- _INSTRUCTIONS TO FOLLOW_: Copy out the records word for word, from the very first line down to and including the line that contains "will pyautogui.click(x=604, y=220).".

- _RECORDS FOR THE TASK_:

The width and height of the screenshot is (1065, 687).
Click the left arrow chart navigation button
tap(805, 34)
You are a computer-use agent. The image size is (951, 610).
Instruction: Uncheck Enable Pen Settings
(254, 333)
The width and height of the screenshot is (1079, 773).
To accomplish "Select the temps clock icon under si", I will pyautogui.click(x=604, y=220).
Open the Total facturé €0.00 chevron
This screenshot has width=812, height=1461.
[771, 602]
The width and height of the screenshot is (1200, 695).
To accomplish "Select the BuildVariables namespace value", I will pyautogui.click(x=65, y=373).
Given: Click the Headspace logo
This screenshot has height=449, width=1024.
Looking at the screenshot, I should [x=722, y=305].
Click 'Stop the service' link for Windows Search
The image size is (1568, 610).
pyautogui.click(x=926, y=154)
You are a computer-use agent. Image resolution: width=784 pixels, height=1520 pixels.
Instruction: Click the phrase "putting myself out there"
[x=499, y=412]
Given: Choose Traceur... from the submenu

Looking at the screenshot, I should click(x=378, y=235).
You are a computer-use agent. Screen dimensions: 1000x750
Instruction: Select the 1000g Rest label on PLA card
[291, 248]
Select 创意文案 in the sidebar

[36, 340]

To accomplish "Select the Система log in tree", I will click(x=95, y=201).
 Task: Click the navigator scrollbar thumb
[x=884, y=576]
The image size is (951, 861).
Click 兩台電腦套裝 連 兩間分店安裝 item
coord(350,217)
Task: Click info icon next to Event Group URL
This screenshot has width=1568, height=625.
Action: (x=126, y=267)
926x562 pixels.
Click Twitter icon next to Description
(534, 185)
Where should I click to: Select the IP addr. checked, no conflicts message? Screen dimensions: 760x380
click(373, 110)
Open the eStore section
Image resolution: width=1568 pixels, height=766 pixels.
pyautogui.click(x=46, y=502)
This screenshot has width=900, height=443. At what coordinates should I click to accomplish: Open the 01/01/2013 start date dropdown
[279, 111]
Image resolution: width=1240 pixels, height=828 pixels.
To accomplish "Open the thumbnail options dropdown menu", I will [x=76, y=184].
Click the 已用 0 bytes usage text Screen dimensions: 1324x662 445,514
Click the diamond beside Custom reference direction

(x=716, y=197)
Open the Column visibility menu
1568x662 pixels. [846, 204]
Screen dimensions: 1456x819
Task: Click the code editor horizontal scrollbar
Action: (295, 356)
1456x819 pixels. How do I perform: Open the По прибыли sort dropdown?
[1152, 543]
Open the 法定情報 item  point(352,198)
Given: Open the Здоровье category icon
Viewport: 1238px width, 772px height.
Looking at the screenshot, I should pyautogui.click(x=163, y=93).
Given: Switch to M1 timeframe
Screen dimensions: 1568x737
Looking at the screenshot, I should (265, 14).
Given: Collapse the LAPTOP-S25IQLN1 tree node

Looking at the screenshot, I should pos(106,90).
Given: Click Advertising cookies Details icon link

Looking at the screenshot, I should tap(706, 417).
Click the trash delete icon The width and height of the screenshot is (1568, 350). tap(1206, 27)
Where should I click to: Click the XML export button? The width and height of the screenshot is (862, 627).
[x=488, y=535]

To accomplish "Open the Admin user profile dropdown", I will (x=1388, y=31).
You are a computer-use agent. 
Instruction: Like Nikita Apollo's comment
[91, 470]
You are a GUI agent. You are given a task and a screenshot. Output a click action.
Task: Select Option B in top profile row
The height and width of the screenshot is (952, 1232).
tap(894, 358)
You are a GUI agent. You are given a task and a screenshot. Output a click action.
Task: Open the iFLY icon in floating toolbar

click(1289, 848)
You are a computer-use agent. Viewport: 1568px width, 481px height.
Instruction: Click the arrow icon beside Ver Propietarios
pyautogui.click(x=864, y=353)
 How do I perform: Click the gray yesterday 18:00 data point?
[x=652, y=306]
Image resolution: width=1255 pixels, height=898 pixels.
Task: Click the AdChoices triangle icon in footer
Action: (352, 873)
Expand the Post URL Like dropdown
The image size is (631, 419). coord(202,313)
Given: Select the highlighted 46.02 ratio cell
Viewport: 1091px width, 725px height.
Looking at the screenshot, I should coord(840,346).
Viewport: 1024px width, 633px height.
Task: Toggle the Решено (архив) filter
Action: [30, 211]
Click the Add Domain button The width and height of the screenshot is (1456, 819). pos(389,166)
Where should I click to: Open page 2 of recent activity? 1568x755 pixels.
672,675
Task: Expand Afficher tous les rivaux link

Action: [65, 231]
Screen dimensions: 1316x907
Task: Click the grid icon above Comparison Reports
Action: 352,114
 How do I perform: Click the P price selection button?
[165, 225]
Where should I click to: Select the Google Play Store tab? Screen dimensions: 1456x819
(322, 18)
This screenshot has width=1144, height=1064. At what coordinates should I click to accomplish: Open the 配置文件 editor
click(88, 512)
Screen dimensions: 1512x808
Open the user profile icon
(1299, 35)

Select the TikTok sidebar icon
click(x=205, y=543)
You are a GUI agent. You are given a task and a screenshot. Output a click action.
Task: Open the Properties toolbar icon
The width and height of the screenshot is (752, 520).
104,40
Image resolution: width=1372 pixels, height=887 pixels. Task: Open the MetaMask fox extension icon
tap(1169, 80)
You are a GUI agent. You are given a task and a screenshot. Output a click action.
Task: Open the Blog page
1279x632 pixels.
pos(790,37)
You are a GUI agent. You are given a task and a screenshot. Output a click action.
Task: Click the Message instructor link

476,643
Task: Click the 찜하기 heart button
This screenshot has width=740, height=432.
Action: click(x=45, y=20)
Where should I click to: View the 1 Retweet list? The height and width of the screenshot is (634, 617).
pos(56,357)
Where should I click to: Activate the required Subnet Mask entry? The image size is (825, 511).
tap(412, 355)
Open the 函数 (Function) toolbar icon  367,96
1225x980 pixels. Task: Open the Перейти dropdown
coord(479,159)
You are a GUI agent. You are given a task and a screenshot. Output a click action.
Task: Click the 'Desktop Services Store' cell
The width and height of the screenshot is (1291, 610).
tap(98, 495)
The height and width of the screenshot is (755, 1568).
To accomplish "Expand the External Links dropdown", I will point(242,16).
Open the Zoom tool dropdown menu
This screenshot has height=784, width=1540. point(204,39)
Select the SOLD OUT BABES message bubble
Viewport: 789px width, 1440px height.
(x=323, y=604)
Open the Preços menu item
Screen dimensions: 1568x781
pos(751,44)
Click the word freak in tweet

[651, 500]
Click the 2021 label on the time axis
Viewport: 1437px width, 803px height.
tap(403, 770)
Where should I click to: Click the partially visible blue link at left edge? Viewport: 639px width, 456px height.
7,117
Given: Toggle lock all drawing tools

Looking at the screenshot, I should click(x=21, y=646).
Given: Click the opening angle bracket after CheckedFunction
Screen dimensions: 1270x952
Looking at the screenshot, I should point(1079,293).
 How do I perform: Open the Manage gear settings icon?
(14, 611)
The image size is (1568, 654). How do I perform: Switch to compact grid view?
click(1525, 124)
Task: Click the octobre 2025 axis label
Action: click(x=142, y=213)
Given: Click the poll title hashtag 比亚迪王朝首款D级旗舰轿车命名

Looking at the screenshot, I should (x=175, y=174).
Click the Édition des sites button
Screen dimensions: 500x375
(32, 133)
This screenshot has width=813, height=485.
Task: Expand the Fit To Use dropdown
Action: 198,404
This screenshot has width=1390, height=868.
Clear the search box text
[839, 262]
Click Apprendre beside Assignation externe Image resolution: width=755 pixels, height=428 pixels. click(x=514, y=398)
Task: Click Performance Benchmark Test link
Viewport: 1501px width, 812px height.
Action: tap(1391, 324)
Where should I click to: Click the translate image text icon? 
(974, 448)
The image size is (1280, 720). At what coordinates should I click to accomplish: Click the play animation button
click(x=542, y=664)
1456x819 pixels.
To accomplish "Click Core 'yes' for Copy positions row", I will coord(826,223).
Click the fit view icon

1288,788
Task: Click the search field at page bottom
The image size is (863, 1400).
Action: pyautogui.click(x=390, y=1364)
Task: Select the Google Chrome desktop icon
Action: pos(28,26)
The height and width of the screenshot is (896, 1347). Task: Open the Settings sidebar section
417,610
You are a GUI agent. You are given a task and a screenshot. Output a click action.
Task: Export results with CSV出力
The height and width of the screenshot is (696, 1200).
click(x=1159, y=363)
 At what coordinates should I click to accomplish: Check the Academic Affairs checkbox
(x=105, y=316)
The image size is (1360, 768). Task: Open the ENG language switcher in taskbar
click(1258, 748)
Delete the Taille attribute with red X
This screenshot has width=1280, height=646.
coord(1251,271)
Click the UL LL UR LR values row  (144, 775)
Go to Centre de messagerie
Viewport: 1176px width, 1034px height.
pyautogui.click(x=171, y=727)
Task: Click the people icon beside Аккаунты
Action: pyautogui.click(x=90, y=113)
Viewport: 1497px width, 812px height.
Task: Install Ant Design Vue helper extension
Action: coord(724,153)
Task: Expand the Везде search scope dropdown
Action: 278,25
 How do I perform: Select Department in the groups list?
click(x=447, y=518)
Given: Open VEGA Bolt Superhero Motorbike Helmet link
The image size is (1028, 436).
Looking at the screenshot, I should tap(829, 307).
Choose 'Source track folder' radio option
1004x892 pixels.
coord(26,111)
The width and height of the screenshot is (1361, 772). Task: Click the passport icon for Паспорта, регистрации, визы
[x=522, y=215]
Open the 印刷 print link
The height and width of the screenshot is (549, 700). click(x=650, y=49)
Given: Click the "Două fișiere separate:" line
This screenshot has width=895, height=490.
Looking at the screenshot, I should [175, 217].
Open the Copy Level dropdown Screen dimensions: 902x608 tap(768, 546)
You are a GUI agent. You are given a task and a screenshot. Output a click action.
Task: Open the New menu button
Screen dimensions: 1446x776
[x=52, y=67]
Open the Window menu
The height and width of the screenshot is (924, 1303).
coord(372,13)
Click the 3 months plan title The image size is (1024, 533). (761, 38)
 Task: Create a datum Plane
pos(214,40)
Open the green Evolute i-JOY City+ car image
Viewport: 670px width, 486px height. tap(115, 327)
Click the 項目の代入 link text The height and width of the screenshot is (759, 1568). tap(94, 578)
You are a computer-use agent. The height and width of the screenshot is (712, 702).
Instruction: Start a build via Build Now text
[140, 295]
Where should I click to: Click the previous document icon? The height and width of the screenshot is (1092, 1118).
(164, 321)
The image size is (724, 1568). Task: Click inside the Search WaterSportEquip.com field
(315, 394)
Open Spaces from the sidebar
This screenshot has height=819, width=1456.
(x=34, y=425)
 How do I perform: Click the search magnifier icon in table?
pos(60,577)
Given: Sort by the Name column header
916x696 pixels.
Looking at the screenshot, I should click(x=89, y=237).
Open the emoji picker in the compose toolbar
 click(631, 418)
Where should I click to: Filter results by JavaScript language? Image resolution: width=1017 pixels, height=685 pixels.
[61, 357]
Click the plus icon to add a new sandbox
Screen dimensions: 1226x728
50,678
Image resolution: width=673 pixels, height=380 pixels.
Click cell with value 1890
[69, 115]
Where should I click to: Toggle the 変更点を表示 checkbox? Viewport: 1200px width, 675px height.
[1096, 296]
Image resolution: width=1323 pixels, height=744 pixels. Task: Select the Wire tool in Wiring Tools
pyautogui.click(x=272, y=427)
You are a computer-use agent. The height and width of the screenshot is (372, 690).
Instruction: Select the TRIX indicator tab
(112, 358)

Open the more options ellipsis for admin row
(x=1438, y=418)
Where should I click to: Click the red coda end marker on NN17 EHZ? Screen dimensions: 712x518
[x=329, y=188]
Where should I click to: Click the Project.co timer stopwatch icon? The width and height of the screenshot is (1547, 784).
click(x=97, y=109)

- _RESPONSE_:
The width and height of the screenshot is (1065, 687).
Click the left arrow chart navigation button
tap(805, 34)
You are a computer-use agent. The image size is (951, 610).
Instruction: Uncheck Enable Pen Settings
(254, 333)
The width and height of the screenshot is (1079, 773).
To accomplish "Select the temps clock icon under si", I will pyautogui.click(x=604, y=220).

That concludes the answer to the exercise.